Misdiagnosis is the leading cause of medical error in outpatient facilities. When the U.S. Institute of Medicine's groundbreaking 1999 report, To Err Is Human, found up to 98,000 hospital patients die from preventable medical errors in the U.S. each year, early efforts focused on inpatient safety. While patient safety efforts have focused on inpatient hospital settings for more than a decade, medical errors are even more likely to happen in a doctor's office or outpatient clinic or center.
A day patient (or day-patient) is a patient who is using the full range of services of a hospital or clinic but is not expected to stay the night. The term was originally used by psychiatric hospital services using of this patient type to care for people needing support to make the transition from in-patient to out-patient care. However, the term is now also heavily used for people attending hospitals for day surgery.
Because of concerns such as dignity, human rights and political correctness, the term "patient" is not always used to refer to a person receiving health care. Other terms that are sometimes used include health consumer, healthcare consumer, customer or client. However, such terminology may be offensive to those receiving public health care, as it implies a business relationship.
In veterinary medicine, the client is the owner or guardian of the patient. These may be used by governmental agencies, insurance companies, patient groups, or health care facilities.

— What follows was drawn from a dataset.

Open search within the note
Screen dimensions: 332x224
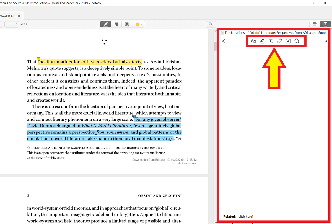297,41
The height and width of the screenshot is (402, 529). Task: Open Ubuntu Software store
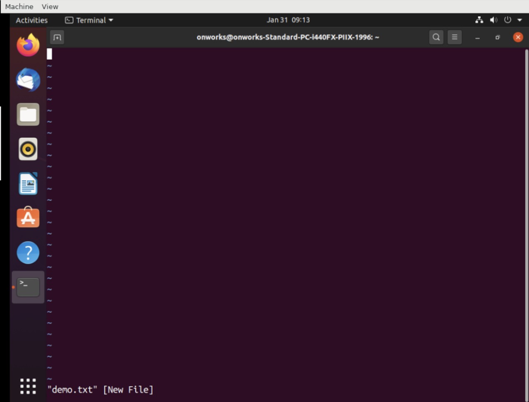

Individuals who use or have used psychiatric services may alternatively refer to themselves as consumers, users, or survivors.
In nursing homes and assisted living facilities, the term resident is generally used in lieu of patient. Similarly, those receiving home health care are called clients.
The doctor–patient relationship has sometimes been characterized as silencing the voice of patients. It is now widely agreed that putting patients at the centre of healthcare by trying to provide a consistent, informative and respectful service to patients will improve both outcomes and patient satisfaction.
When patients are not at the centre of healthcare, when institutional procedures and targets eclipse local concerns, then patient neglect is possible. Incidents, such as the Stafford Hospital scandal, Winterbourne View hospital abuse scandal and the Veterans Health Administration controversy of 2014 have shown the dangers of prioritizing cost control over the patient experience. Investigations into these and other scandals have recommended that healthcare systems put patient experience at the center, and especially that patients themselves are heard loud and clear within health services.
There are many reasons for why health services should listen more to patients. Patients spend more time in healthcare services than regulators or quality controllers, and can recognize problems such as service delays, poor hygiene, and poor conduct. Patients are particularly good at identifying soft problems, such as attitudes, communication, and 'caring neglect', that are difficult to capture with institutional monitoring.
One important way in which patients can be placed at the centre of healthcare is for health services to be more open about patient complaints. Each year many hundreds of thousands of patients complain about the care they have received, and these complaints contain valuable information for any health services which want to learn about and improve patient experience.